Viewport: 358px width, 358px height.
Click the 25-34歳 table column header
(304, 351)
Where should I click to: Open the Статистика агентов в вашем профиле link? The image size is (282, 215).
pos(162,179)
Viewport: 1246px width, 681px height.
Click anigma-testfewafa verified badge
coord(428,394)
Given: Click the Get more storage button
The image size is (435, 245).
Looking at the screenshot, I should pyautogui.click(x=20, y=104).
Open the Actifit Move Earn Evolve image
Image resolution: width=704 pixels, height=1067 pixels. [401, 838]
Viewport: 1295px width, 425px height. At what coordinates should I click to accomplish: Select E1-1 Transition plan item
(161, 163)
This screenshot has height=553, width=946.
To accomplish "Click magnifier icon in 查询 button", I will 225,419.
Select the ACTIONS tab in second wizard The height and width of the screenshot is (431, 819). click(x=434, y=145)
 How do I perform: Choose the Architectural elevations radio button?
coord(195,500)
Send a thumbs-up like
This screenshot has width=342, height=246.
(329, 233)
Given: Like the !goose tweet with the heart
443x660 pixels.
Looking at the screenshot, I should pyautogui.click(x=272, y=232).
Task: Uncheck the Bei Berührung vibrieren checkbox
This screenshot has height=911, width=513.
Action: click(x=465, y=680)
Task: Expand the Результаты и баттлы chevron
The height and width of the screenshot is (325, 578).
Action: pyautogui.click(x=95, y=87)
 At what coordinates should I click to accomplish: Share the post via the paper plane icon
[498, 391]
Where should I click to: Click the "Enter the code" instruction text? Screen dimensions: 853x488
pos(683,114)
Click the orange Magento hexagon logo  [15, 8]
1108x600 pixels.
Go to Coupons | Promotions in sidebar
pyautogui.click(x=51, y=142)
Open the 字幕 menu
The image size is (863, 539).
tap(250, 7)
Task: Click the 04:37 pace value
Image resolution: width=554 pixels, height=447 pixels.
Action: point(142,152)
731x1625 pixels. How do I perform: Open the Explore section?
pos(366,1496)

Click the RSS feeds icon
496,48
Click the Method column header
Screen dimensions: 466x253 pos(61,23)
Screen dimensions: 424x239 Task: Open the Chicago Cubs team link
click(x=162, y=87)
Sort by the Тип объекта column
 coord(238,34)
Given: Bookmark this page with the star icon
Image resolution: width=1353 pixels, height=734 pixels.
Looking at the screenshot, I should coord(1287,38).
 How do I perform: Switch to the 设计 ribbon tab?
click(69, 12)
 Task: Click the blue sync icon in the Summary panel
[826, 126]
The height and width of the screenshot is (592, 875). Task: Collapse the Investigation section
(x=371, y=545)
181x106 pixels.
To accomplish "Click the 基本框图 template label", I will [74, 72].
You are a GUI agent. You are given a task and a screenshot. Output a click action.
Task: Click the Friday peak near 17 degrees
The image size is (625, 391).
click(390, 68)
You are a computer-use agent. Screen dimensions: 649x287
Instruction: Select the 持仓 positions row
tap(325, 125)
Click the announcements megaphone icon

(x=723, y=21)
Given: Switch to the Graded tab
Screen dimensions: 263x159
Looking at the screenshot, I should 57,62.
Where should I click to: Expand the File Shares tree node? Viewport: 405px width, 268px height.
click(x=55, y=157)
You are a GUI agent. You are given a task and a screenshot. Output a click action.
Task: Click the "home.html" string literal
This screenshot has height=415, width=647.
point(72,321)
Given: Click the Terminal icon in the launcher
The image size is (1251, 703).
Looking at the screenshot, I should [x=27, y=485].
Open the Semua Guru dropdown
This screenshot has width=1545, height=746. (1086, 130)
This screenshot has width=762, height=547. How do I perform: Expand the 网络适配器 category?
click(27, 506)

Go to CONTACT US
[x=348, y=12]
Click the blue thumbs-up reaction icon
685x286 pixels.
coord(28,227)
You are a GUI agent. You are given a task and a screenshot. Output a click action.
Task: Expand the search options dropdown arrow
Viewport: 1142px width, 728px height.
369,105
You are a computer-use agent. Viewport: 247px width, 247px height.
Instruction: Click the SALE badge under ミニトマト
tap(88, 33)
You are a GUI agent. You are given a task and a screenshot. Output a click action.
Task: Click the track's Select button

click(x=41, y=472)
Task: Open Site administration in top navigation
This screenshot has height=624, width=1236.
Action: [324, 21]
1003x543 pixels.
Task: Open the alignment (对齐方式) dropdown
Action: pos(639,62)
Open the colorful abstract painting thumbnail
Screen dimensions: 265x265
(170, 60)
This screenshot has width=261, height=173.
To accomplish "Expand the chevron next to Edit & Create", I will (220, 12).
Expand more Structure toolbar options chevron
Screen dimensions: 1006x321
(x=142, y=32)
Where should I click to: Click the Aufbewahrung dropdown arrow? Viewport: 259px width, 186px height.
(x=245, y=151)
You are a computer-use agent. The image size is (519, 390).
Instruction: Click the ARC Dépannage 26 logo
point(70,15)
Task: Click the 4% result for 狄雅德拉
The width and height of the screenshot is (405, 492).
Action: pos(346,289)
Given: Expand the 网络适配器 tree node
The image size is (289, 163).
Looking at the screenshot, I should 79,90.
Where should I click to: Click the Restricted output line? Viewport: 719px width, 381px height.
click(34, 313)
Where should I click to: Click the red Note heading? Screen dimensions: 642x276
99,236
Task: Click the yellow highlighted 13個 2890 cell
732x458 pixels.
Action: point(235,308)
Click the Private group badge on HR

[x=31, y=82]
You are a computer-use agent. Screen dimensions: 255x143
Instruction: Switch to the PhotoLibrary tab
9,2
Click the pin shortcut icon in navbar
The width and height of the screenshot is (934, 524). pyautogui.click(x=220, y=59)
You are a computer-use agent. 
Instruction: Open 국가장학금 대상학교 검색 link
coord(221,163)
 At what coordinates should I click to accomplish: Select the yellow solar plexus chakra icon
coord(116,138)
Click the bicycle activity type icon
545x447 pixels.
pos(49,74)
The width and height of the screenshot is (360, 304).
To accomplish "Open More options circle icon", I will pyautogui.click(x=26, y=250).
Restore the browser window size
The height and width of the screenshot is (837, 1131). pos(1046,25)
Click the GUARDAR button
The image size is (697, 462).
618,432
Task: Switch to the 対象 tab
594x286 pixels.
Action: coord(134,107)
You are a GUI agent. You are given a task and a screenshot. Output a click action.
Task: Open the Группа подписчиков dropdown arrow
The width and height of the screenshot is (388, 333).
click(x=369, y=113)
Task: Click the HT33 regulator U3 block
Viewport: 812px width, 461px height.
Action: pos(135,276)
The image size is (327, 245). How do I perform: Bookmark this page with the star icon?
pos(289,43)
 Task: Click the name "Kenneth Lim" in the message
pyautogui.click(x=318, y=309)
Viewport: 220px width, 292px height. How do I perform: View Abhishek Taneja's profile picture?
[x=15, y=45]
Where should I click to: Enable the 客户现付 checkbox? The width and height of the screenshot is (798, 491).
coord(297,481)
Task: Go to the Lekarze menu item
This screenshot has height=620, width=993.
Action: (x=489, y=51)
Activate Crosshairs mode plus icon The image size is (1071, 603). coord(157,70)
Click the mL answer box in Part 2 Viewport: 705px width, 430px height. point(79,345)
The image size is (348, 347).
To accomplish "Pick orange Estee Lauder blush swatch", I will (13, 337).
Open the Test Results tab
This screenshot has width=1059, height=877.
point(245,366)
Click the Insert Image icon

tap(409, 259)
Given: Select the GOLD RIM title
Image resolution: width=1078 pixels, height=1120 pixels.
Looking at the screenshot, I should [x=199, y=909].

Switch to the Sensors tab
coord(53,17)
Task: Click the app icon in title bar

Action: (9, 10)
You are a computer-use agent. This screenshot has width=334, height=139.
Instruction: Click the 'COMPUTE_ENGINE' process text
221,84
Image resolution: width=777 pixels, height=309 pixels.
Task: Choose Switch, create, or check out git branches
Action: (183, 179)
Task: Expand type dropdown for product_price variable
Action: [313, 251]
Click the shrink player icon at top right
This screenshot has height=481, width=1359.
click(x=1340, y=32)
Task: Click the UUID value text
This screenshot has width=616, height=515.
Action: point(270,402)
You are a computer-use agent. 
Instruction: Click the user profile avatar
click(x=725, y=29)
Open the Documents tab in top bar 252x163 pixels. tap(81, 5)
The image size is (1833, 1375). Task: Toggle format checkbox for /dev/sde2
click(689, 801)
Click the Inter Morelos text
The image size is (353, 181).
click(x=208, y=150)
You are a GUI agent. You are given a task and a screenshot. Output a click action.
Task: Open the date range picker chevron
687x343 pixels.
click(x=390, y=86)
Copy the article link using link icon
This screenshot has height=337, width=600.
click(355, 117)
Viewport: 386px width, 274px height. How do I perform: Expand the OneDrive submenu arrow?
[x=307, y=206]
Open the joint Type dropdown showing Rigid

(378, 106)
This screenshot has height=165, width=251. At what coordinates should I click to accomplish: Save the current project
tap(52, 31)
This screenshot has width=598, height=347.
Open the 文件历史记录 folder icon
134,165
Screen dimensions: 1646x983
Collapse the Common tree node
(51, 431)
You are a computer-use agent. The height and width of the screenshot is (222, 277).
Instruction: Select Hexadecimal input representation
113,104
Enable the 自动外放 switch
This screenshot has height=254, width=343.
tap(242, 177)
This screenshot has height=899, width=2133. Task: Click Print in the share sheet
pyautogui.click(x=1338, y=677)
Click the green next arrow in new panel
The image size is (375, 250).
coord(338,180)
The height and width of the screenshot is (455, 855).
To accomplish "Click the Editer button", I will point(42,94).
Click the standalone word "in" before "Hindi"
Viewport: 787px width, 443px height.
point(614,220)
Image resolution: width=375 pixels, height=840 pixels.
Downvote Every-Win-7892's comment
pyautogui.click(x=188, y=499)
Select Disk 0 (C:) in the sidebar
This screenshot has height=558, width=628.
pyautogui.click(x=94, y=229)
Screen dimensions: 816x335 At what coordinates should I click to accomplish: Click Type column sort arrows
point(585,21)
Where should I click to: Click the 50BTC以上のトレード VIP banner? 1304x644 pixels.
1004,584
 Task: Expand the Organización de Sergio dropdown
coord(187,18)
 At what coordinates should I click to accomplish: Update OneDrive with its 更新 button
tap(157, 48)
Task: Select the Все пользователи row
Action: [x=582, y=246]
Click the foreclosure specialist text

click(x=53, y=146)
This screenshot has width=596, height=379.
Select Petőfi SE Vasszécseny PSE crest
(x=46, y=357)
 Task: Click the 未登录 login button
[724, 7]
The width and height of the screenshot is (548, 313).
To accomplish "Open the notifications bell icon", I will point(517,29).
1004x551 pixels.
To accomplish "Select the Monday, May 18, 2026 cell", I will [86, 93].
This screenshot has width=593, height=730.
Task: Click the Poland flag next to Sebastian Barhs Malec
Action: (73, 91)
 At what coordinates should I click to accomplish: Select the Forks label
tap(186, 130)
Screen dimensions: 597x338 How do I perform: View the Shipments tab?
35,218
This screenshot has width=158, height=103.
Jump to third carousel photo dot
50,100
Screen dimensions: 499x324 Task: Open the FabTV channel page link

---

• Exercise directions
From the listing above, copy every line where the string "thumbs" is found.

• Written solution
Send a thumbs-up like
Click the blue thumbs-up reaction icon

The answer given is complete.